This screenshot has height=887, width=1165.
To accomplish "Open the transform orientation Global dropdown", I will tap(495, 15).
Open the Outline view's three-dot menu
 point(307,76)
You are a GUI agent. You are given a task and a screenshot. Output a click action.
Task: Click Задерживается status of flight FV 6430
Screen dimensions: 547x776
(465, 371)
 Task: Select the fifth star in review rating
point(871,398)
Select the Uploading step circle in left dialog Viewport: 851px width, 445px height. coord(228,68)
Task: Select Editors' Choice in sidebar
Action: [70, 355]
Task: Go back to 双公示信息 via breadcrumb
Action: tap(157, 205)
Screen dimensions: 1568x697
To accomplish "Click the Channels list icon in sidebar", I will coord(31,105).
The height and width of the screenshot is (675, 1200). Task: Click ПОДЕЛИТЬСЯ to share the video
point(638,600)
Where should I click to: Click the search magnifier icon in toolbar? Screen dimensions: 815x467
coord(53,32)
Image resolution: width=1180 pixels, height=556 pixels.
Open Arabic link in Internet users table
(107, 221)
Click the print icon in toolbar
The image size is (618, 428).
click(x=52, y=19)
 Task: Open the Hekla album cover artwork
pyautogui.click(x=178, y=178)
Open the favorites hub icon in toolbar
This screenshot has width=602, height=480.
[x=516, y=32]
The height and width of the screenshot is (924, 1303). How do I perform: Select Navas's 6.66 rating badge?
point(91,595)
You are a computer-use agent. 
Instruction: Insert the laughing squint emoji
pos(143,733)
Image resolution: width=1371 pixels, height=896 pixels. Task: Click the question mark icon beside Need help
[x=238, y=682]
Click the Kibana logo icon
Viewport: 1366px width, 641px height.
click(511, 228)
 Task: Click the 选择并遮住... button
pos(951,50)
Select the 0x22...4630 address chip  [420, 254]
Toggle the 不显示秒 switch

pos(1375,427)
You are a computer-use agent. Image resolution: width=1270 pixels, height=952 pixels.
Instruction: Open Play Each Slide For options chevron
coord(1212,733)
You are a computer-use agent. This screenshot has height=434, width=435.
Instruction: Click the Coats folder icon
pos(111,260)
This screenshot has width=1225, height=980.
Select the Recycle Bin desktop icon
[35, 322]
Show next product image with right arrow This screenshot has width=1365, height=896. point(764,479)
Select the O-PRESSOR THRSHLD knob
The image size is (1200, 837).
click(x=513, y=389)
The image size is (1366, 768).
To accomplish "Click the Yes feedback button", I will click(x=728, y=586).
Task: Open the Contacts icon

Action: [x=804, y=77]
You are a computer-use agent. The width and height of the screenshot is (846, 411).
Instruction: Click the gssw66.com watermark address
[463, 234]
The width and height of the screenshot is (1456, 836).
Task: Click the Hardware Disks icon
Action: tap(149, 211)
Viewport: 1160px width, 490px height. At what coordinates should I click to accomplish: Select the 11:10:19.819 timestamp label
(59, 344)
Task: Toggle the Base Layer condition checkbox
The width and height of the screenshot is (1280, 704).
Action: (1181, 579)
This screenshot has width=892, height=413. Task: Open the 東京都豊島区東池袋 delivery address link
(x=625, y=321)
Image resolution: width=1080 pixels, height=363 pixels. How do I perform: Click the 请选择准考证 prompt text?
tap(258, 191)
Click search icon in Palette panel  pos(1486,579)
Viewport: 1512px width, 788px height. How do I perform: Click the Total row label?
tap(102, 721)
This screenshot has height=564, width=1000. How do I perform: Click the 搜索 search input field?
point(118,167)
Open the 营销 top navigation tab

--

§ **Assignment**
Set down the records above once more, exactly as they stand.

§ **Expected answer**
This screenshot has height=887, width=1165.
To accomplish "Open the transform orientation Global dropdown", I will tap(495, 15).
Open the Outline view's three-dot menu
 point(307,76)
You are a GUI agent. You are given a task and a screenshot. Output a click action.
Task: Click Задерживается status of flight FV 6430
Screen dimensions: 547x776
(465, 371)
 Task: Select the fifth star in review rating
point(871,398)
Select the Uploading step circle in left dialog Viewport: 851px width, 445px height. coord(228,68)
Task: Select Editors' Choice in sidebar
Action: [70, 355]
Task: Go back to 双公示信息 via breadcrumb
Action: tap(157, 205)
Screen dimensions: 1568x697
To accomplish "Click the Channels list icon in sidebar", I will coord(31,105).
The height and width of the screenshot is (675, 1200). Task: Click ПОДЕЛИТЬСЯ to share the video
point(638,600)
Where should I click to: Click the search magnifier icon in toolbar? Screen dimensions: 815x467
coord(53,32)
Image resolution: width=1180 pixels, height=556 pixels.
Open Arabic link in Internet users table
(107, 221)
Click the print icon in toolbar
The image size is (618, 428).
click(x=52, y=19)
 Task: Open the Hekla album cover artwork
pyautogui.click(x=178, y=178)
Open the favorites hub icon in toolbar
This screenshot has width=602, height=480.
[x=516, y=32]
The height and width of the screenshot is (924, 1303). How do I perform: Select Navas's 6.66 rating badge?
point(91,595)
You are a computer-use agent. 
Instruction: Insert the laughing squint emoji
pos(143,733)
Image resolution: width=1371 pixels, height=896 pixels. Task: Click the question mark icon beside Need help
[x=238, y=682]
Click the Kibana logo icon
Viewport: 1366px width, 641px height.
click(511, 228)
 Task: Click the 选择并遮住... button
pos(951,50)
Select the 0x22...4630 address chip  [420, 254]
Toggle the 不显示秒 switch

pos(1375,427)
You are a computer-use agent. Image resolution: width=1270 pixels, height=952 pixels.
Instruction: Open Play Each Slide For options chevron
coord(1212,733)
You are a computer-use agent. This screenshot has height=434, width=435.
Instruction: Click the Coats folder icon
pos(111,260)
This screenshot has width=1225, height=980.
Select the Recycle Bin desktop icon
[35, 322]
Show next product image with right arrow This screenshot has width=1365, height=896. point(764,479)
Select the O-PRESSOR THRSHLD knob
The image size is (1200, 837).
click(x=513, y=389)
The image size is (1366, 768).
To accomplish "Click the Yes feedback button", I will click(x=728, y=586).
Task: Open the Contacts icon

Action: [x=804, y=77]
You are a computer-use agent. The width and height of the screenshot is (846, 411).
Instruction: Click the gssw66.com watermark address
[463, 234]
The width and height of the screenshot is (1456, 836).
Task: Click the Hardware Disks icon
Action: tap(149, 211)
Viewport: 1160px width, 490px height. At what coordinates should I click to accomplish: Select the 11:10:19.819 timestamp label
(59, 344)
Task: Toggle the Base Layer condition checkbox
The width and height of the screenshot is (1280, 704).
Action: (1181, 579)
This screenshot has width=892, height=413. Task: Open the 東京都豊島区東池袋 delivery address link
(x=625, y=321)
Image resolution: width=1080 pixels, height=363 pixels. How do I perform: Click the 请选择准考证 prompt text?
tap(258, 191)
Click search icon in Palette panel  pos(1486,579)
Viewport: 1512px width, 788px height. How do I perform: Click the Total row label?
tap(102, 721)
This screenshot has height=564, width=1000. How do I perform: Click the 搜索 search input field?
point(118,167)
Open the 营销 top navigation tab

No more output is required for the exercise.